Imagino que a esta altura do texto você já deva estar pensando o quão confuso parece o uso de plantas no Ayurveda. Eu lhe digo que não é confuso, mas sim complexo! Afinal estamos falando de uma racionalidade que leva em consideração as características particulares de cada pessoa (prakriti), sua condição (vikriti) avaliada sob diferentes aspectos, e propõe a individualidade do tratamento. O Ayurveda é um sistema médico tradicional que já se baseava na personalização muito antes do surgimento do conceito moderno de “medicina personalizada” ou “medicina de precisão”. Se você já ouviu falar e até já viu alguma propaganda anunciando essa “novidade” - a medicina personalizada, saiba que ela tem por objetivo a customização do tratamento de acordo com as características biológicas dos indivíduos ou subgrupos específicos, prometendo oferecer o medicamento preciso, na dose exata e no momento certo, pressupondo também uma transformação na postura do paciente que deve se tornar mais proativo, contribuindo com a geração e interpretação de seus próprios dados sobre seu estado de saúde. Isso se assemelha em muito com a proposta do Ayurveda, não?

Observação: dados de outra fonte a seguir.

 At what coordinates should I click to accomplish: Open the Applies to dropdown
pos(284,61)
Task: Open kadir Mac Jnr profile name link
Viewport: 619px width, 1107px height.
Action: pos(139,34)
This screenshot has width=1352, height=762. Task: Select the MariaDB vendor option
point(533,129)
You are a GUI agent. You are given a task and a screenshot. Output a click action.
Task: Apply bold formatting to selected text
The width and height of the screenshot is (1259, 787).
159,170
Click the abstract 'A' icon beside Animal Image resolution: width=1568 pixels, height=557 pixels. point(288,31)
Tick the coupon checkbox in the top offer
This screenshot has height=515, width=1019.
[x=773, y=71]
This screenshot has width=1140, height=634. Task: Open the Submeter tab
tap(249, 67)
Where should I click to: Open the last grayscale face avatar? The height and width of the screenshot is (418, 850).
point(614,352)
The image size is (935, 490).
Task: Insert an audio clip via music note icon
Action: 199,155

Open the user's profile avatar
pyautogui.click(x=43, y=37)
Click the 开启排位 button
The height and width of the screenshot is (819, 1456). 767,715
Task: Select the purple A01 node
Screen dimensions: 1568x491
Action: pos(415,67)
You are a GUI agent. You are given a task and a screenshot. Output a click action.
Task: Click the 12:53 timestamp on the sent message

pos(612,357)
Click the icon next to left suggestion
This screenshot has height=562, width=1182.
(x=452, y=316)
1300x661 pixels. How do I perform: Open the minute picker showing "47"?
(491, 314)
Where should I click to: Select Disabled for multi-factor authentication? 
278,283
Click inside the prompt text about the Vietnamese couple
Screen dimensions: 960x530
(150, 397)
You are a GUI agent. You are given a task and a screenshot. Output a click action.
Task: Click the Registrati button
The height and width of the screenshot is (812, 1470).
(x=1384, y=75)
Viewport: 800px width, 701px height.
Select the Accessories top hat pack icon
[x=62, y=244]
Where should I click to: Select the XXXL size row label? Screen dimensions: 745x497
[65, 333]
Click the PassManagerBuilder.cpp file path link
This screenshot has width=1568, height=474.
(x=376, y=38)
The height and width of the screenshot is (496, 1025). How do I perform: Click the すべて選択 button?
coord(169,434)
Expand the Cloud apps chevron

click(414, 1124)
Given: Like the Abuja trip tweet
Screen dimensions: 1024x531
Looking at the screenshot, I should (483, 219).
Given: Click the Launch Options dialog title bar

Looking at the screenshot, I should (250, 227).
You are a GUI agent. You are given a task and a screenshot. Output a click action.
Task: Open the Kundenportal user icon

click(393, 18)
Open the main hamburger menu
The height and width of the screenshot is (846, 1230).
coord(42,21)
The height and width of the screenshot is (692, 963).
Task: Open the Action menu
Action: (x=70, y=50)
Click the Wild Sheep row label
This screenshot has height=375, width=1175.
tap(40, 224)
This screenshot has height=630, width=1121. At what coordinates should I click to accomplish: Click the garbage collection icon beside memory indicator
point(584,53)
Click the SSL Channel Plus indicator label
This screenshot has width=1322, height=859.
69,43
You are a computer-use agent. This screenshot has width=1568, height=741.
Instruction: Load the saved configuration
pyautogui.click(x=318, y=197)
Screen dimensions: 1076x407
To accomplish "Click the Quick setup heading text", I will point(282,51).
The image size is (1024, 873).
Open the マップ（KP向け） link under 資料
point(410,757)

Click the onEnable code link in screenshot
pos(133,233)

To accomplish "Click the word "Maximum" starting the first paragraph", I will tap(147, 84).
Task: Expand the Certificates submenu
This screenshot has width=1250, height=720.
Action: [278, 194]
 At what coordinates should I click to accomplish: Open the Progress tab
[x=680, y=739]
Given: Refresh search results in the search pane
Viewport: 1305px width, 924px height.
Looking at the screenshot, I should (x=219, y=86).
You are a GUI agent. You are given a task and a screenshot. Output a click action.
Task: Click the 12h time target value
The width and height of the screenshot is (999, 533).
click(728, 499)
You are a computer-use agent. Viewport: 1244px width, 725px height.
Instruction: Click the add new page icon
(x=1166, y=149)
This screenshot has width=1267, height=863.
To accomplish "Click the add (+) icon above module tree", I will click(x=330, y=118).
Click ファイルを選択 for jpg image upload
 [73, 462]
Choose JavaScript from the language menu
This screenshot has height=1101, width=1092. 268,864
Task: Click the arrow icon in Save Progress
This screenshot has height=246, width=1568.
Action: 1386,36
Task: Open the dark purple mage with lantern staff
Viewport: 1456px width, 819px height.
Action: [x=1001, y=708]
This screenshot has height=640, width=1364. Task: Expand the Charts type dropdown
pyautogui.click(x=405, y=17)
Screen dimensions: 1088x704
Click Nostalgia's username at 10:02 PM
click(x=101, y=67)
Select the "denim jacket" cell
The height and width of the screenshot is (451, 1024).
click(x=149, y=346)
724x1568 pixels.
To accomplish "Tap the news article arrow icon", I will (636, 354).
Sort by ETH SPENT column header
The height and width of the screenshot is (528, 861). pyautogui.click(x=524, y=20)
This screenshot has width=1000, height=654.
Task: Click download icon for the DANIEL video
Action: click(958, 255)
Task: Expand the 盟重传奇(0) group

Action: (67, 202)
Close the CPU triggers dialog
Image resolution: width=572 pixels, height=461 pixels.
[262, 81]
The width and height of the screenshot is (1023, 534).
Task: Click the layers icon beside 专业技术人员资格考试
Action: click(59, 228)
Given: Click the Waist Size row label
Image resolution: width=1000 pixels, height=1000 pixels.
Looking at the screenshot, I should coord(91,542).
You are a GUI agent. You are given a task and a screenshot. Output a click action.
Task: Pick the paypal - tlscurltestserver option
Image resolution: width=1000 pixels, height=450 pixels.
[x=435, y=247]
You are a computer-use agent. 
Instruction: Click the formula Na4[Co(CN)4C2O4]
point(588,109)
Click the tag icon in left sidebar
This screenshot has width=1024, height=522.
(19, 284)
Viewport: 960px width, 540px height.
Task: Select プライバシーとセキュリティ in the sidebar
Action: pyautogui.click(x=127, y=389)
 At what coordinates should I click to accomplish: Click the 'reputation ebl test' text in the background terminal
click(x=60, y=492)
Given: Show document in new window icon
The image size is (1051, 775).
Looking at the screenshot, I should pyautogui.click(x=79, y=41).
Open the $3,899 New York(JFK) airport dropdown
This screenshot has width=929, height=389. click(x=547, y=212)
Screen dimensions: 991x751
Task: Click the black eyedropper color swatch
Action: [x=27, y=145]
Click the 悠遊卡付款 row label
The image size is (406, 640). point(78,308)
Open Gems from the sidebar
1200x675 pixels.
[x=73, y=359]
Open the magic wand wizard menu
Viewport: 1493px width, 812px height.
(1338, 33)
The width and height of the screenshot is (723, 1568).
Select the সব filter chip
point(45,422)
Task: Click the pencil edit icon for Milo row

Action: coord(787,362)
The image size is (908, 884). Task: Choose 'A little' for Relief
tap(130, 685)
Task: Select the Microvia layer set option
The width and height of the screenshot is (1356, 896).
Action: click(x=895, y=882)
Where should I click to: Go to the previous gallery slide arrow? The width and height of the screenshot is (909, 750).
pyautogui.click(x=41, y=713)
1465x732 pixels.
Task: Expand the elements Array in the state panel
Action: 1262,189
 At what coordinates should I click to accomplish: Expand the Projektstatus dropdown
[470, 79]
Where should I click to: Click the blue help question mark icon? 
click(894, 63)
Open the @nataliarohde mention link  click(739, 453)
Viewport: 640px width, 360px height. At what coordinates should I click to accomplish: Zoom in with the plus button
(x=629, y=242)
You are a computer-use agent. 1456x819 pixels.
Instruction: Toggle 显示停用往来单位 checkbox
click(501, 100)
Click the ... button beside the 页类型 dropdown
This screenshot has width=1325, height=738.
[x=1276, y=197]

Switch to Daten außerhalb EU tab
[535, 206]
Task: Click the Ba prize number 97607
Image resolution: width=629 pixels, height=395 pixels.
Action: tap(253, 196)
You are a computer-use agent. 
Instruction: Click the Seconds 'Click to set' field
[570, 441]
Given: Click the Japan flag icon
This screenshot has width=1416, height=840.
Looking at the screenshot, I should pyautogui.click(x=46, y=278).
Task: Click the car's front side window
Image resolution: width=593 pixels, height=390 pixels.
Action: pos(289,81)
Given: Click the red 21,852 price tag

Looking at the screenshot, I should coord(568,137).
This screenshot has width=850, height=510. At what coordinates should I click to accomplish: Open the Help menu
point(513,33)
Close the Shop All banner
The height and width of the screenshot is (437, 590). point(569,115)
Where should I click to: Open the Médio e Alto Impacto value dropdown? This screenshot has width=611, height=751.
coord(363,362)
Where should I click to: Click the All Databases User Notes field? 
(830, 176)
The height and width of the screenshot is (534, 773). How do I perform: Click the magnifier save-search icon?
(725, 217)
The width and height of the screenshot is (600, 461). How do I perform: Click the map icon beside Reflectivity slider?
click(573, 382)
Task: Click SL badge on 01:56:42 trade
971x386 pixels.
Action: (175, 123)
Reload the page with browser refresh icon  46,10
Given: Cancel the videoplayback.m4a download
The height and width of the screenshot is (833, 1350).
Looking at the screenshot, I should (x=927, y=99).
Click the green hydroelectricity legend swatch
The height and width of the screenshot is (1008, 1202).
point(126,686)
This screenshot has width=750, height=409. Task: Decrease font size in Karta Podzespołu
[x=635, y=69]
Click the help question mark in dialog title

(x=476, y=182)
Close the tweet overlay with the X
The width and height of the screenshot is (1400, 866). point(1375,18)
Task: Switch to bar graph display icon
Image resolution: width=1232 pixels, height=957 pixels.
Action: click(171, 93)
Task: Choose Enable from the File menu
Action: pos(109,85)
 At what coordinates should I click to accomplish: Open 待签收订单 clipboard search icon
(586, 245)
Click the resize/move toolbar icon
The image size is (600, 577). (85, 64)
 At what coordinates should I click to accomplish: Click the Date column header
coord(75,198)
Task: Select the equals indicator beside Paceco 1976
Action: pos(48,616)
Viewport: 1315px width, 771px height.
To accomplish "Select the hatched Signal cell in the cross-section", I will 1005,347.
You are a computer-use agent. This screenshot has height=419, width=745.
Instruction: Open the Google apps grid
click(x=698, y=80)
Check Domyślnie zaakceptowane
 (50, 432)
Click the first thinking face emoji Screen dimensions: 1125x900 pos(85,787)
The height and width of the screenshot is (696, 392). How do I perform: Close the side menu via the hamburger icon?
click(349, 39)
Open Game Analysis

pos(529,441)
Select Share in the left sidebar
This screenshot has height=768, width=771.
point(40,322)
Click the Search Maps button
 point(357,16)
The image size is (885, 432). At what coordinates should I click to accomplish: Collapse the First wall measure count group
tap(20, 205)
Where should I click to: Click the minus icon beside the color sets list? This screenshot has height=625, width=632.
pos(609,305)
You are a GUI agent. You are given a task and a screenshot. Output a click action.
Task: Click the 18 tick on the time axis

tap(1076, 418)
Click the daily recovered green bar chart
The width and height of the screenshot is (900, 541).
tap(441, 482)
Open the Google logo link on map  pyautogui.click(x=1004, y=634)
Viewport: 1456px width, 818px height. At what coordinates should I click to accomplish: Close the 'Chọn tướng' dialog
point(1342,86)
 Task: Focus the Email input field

Portanto, aquela planta maravilhosa para quando eu tenho dor de cabeça pode não ser a melhor para você, pois a “sua” dor de cabeça pode não ter a mesma origem que a minha, seu estado de desequilíbrio pode não ter as mesmas características que o meu e assim é sempre preciso ter um olhar cuidadoso para o uso das plantas medicinais. Claro que as propriedades das plantas podem ser aplicadas a grupos de doenças, permitindo seu uso de forma ampla pela população, desde que esse uso não seja banalizado, sem a leitura criteriosa dos sinais e sintomas relacionados aos problemas de saúde. Até porque vale sempre lembrar que o Ayurveda foca na prevenção, na adoção de hábitos que visam minimizar os desequilíbrios dos indivíduos e assim evitar que as doenças se instalem. Logo, não adianta “enfiar o pé na jaca” diariamente esperando que uma planta ayurvédica milagrosa resolva os problemas.


Charaka diz que a característica dos melhores medicamentos está em suas potencialidades curativas e que estes devem possuir as propriedades necessárias para a realização dos principais objetivos da Ayurveda, ou seja, prolongar a vida e promover a saúde perfeita.